- **EXERCISE TASK**: Convert the entries starting at the line containing "This screenshot has width=914, height=648." and ending at the line containing "will (92, 132)." into a two-column CSV with columns input and output, one row per entry. Put each entry's text under input and its answer under output, each in a single quoted field with line breaks replaced by spaces.

- **RECORDED INFORMATION**:
——————————
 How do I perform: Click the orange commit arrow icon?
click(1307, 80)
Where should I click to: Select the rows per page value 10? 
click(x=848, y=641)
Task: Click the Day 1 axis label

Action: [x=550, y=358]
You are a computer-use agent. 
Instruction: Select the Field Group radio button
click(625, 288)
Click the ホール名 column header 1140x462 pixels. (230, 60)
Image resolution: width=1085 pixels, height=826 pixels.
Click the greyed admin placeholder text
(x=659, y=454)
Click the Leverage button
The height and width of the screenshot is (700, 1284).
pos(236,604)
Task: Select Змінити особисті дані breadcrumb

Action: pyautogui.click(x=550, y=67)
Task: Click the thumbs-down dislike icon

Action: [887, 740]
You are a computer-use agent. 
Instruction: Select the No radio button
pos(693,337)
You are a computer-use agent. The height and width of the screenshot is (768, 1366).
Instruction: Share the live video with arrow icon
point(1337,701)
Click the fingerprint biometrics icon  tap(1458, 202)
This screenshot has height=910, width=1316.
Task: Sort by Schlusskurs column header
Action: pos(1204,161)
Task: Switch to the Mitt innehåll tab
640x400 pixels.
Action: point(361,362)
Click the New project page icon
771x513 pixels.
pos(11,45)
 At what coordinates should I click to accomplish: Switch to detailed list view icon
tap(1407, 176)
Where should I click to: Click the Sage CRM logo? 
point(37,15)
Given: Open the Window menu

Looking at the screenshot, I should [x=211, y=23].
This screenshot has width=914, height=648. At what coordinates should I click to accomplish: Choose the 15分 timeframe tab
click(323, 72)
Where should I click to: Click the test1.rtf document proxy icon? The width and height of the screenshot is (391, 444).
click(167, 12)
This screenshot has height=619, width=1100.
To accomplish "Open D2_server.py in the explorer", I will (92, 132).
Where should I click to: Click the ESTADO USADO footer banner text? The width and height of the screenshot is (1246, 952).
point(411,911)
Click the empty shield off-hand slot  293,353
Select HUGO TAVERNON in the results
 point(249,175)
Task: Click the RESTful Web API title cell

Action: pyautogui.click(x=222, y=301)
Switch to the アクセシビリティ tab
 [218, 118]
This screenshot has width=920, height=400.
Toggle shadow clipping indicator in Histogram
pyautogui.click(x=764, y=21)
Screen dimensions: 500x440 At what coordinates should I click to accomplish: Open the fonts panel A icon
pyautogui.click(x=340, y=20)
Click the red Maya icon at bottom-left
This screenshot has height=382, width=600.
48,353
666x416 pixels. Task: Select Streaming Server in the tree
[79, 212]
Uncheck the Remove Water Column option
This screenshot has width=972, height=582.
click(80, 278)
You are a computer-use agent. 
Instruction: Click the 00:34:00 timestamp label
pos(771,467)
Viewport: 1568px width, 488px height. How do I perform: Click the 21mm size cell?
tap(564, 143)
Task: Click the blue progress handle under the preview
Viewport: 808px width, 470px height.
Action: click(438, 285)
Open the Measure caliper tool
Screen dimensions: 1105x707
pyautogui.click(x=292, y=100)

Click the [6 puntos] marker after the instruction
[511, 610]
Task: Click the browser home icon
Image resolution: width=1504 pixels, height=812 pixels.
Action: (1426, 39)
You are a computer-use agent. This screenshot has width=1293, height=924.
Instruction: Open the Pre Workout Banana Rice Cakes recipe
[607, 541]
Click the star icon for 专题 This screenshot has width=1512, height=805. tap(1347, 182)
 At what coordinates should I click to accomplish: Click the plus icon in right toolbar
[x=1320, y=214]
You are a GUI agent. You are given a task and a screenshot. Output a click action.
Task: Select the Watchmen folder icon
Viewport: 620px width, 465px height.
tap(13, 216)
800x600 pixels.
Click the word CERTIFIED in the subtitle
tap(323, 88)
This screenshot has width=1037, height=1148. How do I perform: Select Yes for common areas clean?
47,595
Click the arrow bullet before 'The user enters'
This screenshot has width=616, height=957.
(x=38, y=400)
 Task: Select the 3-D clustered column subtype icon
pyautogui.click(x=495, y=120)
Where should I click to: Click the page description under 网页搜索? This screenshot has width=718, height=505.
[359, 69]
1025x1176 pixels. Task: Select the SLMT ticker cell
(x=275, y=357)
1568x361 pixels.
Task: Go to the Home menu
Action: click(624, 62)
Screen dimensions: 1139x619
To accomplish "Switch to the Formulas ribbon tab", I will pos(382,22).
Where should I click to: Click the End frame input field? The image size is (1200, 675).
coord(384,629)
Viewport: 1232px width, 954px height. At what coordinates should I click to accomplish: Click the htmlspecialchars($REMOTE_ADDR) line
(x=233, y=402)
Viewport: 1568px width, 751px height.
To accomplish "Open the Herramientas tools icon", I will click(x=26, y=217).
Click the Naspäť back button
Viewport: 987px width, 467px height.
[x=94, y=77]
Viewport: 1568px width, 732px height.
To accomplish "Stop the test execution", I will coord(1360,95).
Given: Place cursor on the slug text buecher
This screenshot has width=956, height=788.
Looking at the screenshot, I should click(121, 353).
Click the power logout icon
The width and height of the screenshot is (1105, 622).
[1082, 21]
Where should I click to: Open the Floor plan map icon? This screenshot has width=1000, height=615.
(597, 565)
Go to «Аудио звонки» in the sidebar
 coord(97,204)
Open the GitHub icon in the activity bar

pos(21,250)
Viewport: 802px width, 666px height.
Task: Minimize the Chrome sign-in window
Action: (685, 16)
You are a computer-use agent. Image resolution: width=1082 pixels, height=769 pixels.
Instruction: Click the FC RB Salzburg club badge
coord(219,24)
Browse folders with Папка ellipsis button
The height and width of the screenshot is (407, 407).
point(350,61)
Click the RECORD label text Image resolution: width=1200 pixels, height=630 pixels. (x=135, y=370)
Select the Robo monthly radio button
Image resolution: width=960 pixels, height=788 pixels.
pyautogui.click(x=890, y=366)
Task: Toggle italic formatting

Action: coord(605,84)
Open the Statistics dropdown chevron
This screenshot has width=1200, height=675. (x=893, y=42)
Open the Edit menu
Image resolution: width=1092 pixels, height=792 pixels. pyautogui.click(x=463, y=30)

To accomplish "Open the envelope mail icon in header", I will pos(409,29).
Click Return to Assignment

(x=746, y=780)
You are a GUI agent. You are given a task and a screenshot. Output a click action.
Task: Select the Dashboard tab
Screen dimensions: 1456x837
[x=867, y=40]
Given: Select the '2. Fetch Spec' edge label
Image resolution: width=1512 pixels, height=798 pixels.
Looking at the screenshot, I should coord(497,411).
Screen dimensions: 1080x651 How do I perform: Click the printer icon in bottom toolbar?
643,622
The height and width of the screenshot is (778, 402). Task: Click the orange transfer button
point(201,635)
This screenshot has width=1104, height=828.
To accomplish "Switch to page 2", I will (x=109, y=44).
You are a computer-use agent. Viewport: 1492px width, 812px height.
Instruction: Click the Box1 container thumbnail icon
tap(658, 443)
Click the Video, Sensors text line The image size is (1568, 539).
——————————
- **EXERCISE SOLUTION**:
input,output
"This screenshot has width=914, height=648. At what coordinates should I click to accomplish: Choose the 15分 timeframe tab","click(323, 72)"
"Where should I click to: Click the test1.rtf document proxy icon? The width and height of the screenshot is (391, 444).","click(167, 12)"
"This screenshot has height=619, width=1100. To accomplish ""Open D2_server.py in the explorer"",","I will (92, 132)."